Michael McKenna (priest) Wikipedia
Michael McKenna (died June 4, 1875) was and Irish-American Roman Catholic prelate and first parish priest and from 1868 to 1875 of The old parish of St. Rose of Lima in the Manhattan, New York, and connected with the Irish nationalist cause, where he reputedly helped the escape of Thomas D'Arcy Etienne Hughes McGee (1825 – 1868).

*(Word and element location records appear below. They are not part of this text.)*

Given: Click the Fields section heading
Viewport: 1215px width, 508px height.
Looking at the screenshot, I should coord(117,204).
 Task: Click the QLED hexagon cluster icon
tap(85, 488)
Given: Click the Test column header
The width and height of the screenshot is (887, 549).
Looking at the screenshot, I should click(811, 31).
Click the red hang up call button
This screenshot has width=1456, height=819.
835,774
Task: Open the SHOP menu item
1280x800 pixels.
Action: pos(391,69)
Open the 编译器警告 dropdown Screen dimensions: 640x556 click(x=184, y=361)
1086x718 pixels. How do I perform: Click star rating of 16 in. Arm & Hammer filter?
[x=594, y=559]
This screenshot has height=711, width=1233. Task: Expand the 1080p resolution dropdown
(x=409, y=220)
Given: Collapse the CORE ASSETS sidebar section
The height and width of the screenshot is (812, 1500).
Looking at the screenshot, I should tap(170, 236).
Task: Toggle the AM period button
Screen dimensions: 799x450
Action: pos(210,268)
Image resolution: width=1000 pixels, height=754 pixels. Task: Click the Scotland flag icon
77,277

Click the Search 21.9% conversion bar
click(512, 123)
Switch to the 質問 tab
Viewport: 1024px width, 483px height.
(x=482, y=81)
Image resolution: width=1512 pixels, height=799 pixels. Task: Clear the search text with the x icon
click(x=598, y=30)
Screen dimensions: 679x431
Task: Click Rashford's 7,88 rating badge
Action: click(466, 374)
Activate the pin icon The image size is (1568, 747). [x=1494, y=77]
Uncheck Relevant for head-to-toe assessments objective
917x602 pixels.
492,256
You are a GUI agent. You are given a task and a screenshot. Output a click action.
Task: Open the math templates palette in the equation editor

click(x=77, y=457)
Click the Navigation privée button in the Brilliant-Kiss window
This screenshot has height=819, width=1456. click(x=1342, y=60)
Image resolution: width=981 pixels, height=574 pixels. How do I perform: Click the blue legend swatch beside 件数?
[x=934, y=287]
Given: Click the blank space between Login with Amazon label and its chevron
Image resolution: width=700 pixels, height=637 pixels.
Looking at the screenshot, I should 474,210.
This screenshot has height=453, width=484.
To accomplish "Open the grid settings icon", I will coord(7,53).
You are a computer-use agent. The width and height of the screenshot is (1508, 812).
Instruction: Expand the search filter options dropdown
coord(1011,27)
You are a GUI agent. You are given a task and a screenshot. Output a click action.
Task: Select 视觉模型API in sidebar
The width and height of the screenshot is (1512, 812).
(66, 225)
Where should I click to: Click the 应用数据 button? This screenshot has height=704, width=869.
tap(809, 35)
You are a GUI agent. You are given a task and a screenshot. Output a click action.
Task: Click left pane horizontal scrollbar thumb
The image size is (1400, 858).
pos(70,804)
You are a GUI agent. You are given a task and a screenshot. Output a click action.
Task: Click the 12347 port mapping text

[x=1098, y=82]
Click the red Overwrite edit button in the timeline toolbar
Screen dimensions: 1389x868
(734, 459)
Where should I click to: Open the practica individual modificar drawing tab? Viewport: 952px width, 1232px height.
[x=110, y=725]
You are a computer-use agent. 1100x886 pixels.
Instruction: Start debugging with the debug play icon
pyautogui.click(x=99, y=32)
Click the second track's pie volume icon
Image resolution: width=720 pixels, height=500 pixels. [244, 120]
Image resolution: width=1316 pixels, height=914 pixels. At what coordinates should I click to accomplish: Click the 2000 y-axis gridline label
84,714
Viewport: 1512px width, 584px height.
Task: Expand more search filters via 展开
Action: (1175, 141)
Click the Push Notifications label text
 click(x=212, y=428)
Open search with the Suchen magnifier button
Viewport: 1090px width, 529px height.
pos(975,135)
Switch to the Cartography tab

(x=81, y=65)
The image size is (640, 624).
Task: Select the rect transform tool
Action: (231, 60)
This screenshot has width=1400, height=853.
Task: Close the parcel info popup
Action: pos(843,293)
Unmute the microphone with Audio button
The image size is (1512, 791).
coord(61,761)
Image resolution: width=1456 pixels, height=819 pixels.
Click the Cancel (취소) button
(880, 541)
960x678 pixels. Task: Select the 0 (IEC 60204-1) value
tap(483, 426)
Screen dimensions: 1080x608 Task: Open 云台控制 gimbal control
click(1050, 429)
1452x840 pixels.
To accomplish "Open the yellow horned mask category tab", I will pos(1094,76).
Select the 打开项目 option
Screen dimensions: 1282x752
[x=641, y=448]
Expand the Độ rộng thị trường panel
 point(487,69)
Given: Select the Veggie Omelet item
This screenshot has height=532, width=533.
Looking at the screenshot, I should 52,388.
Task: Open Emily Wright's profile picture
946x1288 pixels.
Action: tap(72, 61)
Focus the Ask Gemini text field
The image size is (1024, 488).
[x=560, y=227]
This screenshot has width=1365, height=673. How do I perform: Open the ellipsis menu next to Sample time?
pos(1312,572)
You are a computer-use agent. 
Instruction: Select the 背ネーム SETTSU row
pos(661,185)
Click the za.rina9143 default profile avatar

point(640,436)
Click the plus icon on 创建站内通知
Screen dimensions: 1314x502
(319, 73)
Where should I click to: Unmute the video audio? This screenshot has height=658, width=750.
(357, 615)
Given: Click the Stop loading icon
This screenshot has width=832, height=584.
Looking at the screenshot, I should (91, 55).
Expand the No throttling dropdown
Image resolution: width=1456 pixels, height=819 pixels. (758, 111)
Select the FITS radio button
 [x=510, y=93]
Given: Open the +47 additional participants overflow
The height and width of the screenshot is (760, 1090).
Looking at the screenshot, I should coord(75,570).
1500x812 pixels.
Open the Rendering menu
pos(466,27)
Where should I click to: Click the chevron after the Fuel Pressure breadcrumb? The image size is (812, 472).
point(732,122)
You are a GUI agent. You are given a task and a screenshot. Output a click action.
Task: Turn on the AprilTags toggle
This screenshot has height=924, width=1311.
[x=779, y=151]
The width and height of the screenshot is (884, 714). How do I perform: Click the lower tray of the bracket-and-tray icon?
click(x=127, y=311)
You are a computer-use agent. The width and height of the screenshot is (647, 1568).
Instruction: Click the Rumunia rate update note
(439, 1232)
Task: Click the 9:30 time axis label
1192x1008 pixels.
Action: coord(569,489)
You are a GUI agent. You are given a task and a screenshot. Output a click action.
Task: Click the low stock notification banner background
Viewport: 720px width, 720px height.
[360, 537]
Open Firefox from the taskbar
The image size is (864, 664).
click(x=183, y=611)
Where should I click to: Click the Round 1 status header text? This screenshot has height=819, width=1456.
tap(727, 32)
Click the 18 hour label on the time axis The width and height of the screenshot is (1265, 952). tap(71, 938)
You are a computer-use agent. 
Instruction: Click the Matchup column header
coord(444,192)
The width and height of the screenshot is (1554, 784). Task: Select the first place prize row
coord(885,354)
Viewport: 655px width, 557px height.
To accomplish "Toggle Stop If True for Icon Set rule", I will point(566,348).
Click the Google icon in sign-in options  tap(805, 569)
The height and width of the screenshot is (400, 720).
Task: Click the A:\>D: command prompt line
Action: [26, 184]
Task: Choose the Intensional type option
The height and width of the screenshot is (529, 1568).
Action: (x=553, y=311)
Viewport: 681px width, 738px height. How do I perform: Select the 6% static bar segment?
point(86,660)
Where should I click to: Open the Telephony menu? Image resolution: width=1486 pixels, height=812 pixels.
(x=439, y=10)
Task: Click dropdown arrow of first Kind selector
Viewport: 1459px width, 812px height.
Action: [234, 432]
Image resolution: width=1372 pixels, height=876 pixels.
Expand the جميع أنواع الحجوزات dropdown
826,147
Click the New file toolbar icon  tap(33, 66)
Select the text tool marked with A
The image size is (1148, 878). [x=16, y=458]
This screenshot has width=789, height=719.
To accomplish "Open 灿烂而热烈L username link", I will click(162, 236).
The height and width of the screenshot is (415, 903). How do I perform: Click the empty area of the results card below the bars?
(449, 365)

Father McKenna was born in Ireland and was ordained at Maynooth College. He was an Irish Catholic priest during the Irish Famine and served as a priest in Ireland for fourteen years. His first trip to America was to raise funds for the building of a suitable church in his native Irish city. When he did immigrate to New York, he became the assistant pastor at New York's Saint Mary's Church. The Lower East Side parish was predominately Irish and soon overcrowded, which resulted in the 1868 establishment of The old parish of St. Rose of Lima where he opened a small chapel on February 9, 1868. He and the Rev. William Starrs, V.G., laid the cornerstone for a larger church on the adjoining lot July 31, 1871, which was dedicated April 23, 1871 by Archbishop John McCloskey in the name of St. Rose of Lima. He died June 4, 1875 in New York as pastor. At his funeral sermon, Rev. Michael J. O'Farrell, pastor of St. Peter's Church (New York City) said of him: "Not alone the old traditions made him loyal as a soldier of Christ but he was particularly so because of the memories infused into his heart by the dear old Irish mother whom he loved so well and whose greatest joy and hope was to see the child of her heart consecrated to the Lord.... and that too, when, to become a priest meant to be a candidate for martyrdom.... But the Irish priest was not alone true to the cause of religion; he was also true to the cause of his country. I know myself that Magee, one of the exiles of '48, one of the bravest and best among them, owed his escape to him who now lies stiff and cold in death before us. Were it not for Rev. Father McKenna, he might have passed the remainder of his days in a dungeon.... No matter where we go, we can look back to those old Irish priests at home, whose nationality and religious feelings were never separated." The eulogy appears to link Fr. McKenna to the Irish nationalist cause, and these actions would not be unusual for many mid-nineteenth-century Irish prelates.